Text block =
↓↓↓
When You Apologize – Make It Count!

October 27, 2009

Ken’s Take: In a prior post, I cited some research that proved it’s good business for companies to apologize to customers they’ve wronged — that an apology goes way further than, say, a discount on the next purchase.

I also made a passing reference to how important apologies are in personal life, too.

Following the links in the original article, I stumbled on these “8 simple principles” for making a meaningful apology …

Nothing relieves the pain caused by a mistake quite so effectively as a genuine and unconditional apology.

There is simply no way to state strongly enough what a difference it can make in relationships.

The problem with most apologies is that they’re “CPI”  — Cheap, Premature, and Incomplete — “I’m sorry if I hurt you.” “Whatever it was that I did, I apologize.”

Here are some simple principles that can make an apology more meaningful.

  1. Understand first, then apologize. Make sure you really understand what has happened and what part you played in it.
  2. Talk to everybody involved. It’s not enough that you apologize to the person you hurt directly. You need to apologize as well to the people who know what you did. 
  3. Be specific  … so it’s clear that you understand your mistake.
  4. Apologize unambiguously. Say you’re sorry, and  be careful not to qualify it at all. That’s why “I’m sorry if I hurt you” and “I don’t know what I’ve done, but I apologize” don’t cut it.
↑↑↑
Listed entries =
↓↓↓
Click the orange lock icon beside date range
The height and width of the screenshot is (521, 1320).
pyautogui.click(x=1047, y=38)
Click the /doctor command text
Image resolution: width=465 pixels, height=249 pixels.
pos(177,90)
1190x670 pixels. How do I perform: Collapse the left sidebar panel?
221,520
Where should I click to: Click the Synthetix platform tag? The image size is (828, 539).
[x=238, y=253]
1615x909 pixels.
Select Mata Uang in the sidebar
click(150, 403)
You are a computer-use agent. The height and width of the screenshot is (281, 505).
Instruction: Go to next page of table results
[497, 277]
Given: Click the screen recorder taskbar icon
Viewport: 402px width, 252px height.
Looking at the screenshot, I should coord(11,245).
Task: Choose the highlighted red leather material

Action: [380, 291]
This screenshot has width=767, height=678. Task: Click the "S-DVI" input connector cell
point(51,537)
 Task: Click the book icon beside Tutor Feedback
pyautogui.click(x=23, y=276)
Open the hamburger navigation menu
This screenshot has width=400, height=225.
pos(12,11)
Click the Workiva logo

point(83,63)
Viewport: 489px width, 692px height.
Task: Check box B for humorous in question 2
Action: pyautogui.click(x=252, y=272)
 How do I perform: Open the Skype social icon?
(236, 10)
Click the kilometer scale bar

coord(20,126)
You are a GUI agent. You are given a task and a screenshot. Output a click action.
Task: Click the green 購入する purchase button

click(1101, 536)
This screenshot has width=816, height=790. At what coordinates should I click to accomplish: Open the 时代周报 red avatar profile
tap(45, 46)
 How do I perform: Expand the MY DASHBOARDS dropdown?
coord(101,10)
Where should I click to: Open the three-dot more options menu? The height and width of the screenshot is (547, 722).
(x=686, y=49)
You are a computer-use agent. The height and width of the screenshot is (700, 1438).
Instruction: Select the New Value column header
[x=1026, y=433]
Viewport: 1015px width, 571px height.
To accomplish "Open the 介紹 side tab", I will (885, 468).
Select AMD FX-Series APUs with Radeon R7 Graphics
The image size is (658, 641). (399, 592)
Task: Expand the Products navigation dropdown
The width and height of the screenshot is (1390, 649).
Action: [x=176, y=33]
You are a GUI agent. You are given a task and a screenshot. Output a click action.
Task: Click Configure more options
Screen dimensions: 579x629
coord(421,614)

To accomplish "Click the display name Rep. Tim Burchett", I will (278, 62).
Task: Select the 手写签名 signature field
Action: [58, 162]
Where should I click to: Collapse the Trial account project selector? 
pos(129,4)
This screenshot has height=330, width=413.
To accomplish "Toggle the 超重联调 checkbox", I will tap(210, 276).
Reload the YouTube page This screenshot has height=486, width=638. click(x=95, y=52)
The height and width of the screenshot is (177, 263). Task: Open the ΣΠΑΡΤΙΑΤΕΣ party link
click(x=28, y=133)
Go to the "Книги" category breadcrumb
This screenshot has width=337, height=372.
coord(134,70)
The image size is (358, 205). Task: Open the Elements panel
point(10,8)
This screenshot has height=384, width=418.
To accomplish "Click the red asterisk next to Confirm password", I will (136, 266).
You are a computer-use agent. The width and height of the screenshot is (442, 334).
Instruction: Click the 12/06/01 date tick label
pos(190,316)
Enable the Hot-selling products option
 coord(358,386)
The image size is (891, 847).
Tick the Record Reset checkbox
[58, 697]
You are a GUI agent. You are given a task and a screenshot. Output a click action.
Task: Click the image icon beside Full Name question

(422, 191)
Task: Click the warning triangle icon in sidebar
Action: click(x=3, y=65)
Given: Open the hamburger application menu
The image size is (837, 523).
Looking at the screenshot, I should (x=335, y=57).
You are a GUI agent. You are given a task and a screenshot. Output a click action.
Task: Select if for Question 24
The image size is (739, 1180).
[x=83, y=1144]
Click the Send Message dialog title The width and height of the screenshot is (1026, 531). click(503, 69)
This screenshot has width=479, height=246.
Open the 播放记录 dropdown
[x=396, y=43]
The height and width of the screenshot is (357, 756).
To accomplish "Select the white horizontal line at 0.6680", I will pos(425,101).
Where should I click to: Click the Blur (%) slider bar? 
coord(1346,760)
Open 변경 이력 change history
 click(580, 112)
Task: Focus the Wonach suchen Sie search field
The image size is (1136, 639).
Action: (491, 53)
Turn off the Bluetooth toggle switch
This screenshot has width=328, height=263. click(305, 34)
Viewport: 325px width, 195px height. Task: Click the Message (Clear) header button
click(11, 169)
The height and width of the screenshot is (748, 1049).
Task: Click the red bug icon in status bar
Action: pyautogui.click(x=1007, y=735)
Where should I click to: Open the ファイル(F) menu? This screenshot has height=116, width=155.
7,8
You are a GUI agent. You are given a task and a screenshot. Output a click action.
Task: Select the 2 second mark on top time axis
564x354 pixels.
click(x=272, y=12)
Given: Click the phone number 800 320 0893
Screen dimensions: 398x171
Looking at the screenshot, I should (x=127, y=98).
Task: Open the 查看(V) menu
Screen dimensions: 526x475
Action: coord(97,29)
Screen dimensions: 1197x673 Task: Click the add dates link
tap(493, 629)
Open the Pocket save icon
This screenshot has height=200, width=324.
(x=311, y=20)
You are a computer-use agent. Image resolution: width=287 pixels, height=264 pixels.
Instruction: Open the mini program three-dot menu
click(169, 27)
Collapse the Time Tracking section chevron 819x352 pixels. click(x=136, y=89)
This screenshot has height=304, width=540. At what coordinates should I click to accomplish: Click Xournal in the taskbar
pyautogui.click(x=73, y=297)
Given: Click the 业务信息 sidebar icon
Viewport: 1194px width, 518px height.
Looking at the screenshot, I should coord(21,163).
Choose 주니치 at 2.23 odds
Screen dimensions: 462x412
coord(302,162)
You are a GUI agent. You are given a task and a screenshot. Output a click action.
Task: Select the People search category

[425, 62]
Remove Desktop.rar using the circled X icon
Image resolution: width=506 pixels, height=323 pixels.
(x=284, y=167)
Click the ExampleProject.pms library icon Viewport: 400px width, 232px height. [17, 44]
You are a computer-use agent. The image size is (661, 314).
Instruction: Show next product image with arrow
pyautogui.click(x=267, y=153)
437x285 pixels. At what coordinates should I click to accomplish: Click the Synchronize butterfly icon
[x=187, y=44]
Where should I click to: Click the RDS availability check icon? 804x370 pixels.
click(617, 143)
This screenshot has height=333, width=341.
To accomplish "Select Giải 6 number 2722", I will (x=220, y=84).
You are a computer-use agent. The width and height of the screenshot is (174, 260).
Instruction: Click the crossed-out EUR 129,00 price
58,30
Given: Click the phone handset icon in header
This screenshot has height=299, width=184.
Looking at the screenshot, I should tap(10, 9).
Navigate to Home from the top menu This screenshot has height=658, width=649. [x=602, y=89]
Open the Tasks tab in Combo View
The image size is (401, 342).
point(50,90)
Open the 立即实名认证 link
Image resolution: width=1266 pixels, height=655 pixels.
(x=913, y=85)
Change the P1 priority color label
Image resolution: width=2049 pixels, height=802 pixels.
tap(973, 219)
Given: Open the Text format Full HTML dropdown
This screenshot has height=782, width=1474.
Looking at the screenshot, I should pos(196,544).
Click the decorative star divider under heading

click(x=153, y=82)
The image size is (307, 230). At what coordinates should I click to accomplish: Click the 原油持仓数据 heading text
↑↑↑
Exercise brief =
Decide whether each statement below agrees with the post on apologies above. For each, answer yes or no and quote the deciding words.
1. Most apologies are described as cheap, premature, and incomplete.
2. Apologizing only to the person you hurt directly is enough.
3. For a company, a discount on the next purchase goes further than an apology.

Exercise output =
1. Yes: "Cheap, Premature, and Incomplete"
2. No: "It’s not enough that you apologize to the person you hurt directly."
3. No: "an apology goes way further than, say, a discount on the next purchase"